Lesson: If you invest, need 10+ year horizon for market to recover.
The Tax Angle
Mortgage interest:
- Tax-deductible: Up to $750K of mortgage
- Interest paid: First years are mostly interest
Investment gains:
- Taxed at long-term capital gains (15-20%) if held 1+ year
- Tax-deferred if in 401k/IRA
Example: $500/month extra invested in taxable account
- Gains after 10 years: $30K profit (rough)
- Tax due: 15-20% = $4,500-$6,000
- Net: $24,000-$25,500
Lesson: Invest in tax-advantaged accounts first (401k/IRA), then taxable.
The Decision Tree
- Is mortgage <4%? → Definitely invest
- Is mortgage 4-6%? → Choose based on psychology
- Is mortgage >6%? → Could go either way
- Do you have emergency fund? → Invest (flexibility)
- Can you stay disciplined? → Invest
- Are you risk-averse? → Pay off mortgage
- Is stock market near all-time high? → More conservatively invest
The Balanced Approach
Most people benefit from both:
- Put extra $500/month: $250 to investments, $250 to mortgage payoff
- Invest $250 in stock/bond index fund
- Pay extra $250 principal on mortgage
- Gets best of both: Some flexibility + Some certainty
Result:
- Mortgage paid in 25 years (slightly faster)
- Investments built up ($400K+)
- Psychological satisfaction (payoff progress)
Sources
- Vanguard. (2026). "Mortgage Payoff vs.
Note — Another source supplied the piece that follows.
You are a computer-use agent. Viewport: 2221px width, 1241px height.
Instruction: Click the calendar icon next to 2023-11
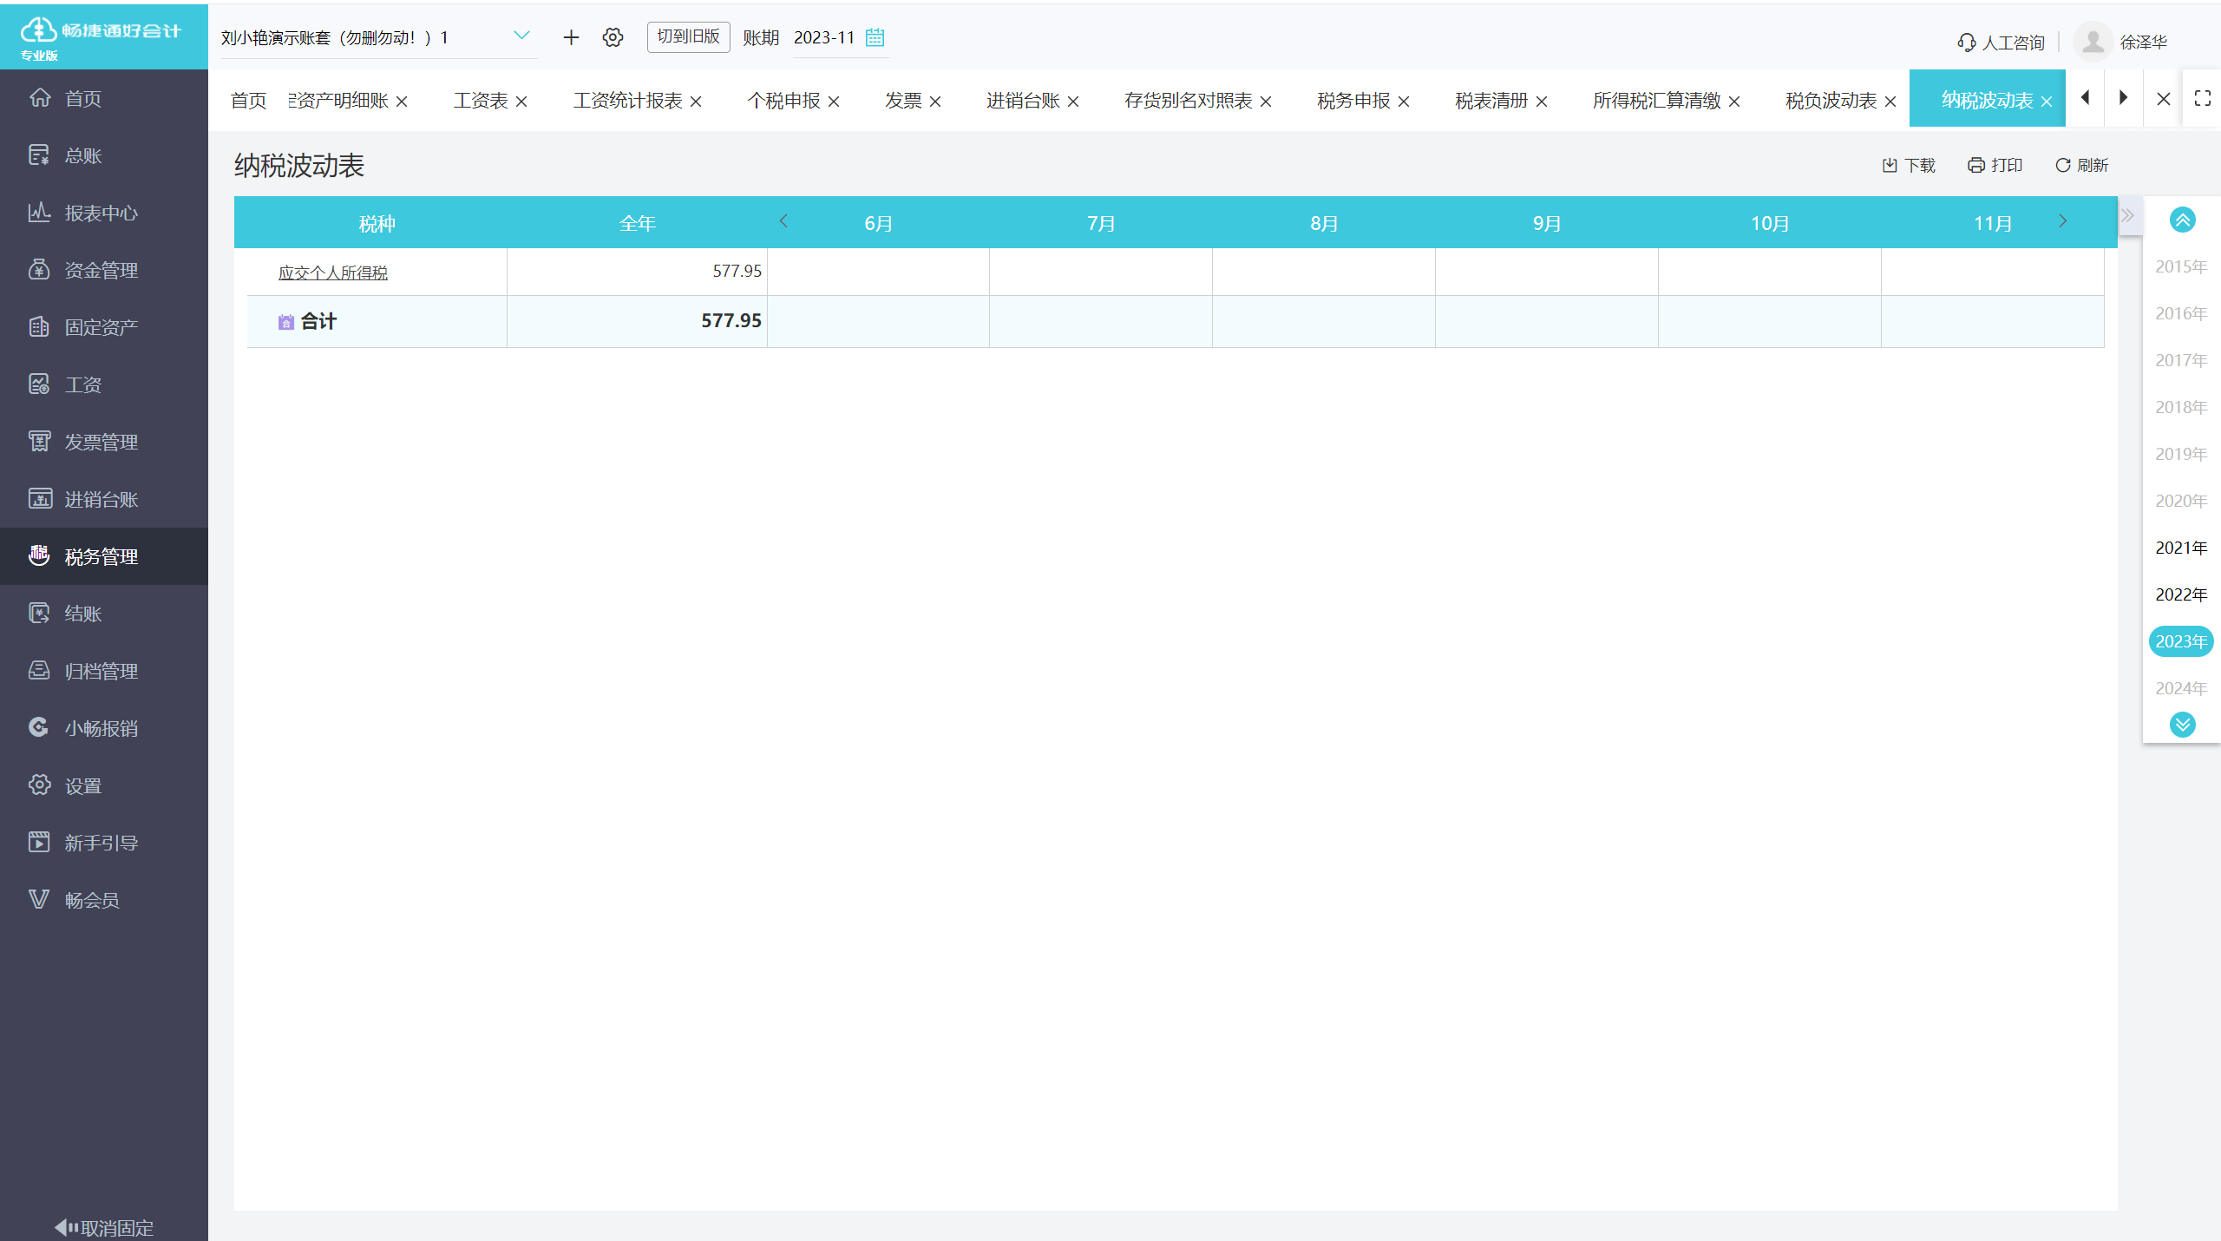coord(879,36)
Investing Decision."
- Federal Reserve Board. (2026). "Mortgage Rates vs. Market Returns."
- Morningstar. (2026). "Long-Term Stock Market Returns Study."
- Internal Revenue Service. (2026). "Mortgage Interest Deductibility." Publication 17.
- Journal of Financial Planning. (2024). "Debt Payoff Strategies."